Methods: In order to measure the nonuniformity of an Epson 10000XL scanner and an Epson V700 scanner, seven EBT3 films of 4x4 cm², exposed to doses ranging from 0 to 3 Gy were scanned at different positions x on the axis parallel to the light source. An area of interest of 30x30 pixels at the center of each film was chosen for analysis. The corresponding red channel pixel values were averaged and converted to optical density OD. These optical density values were then fitted by a parabolic function OD(x), which fully characterizes the nonuniformity of the scanner. The correction algorithm transforms the OD value measured at position x into the corrected OD value, i.e. the value that would be measured at the apex position. The calibration films are scanned at the apex position and the calibration curve is related to the apex OD value.

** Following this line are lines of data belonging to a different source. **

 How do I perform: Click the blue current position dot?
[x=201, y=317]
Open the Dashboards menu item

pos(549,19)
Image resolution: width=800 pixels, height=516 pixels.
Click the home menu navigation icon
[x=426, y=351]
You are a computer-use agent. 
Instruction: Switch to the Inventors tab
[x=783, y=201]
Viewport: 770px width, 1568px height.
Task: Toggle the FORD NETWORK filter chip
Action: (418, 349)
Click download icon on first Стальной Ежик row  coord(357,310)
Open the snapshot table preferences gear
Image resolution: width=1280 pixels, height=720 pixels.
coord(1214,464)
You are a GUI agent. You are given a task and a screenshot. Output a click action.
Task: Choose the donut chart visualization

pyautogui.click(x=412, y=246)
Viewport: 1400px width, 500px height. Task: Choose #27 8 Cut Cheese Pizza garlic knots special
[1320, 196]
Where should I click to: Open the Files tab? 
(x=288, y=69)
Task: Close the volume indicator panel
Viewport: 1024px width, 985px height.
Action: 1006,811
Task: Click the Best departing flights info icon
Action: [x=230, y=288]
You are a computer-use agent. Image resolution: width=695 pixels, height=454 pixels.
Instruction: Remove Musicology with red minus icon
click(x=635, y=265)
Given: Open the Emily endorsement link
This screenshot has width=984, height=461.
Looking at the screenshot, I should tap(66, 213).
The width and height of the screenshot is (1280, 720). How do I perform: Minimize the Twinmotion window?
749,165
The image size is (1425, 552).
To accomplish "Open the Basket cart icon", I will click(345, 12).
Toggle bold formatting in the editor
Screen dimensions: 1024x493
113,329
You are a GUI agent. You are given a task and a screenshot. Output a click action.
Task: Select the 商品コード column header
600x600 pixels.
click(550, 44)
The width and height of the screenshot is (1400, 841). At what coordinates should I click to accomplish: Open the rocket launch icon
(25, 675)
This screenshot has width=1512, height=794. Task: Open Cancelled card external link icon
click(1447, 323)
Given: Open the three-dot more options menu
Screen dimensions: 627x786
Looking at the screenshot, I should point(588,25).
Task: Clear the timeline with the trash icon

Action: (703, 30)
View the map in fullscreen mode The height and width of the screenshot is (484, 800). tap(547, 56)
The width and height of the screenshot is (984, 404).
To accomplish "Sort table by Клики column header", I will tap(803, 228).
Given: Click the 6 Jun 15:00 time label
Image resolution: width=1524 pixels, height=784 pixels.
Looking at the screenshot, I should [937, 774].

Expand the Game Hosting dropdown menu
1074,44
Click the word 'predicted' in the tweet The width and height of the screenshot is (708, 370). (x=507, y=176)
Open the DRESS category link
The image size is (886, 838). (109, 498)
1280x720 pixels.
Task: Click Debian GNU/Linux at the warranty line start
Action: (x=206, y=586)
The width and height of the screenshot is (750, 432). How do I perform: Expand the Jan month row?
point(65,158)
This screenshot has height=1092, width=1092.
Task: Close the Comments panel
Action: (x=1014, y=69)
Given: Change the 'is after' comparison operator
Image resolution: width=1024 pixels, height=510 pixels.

Results: To test the correction algorithm a 20x20 cm² 6 MV photon field was measured by film and ionization chamber and the dose difference after correction was less than 2%. This result can be achieved all over the scanner bed, so it is possible to correct wide dose distributions measured by radiochromic films.
Conclusion: This new parabola correction algorithm reduces the scanner artifacts over the whole width of the scanner bed and presents an alternative approach or an extension to the three-channel analysis [Micke et al Med Phys 38, 2012].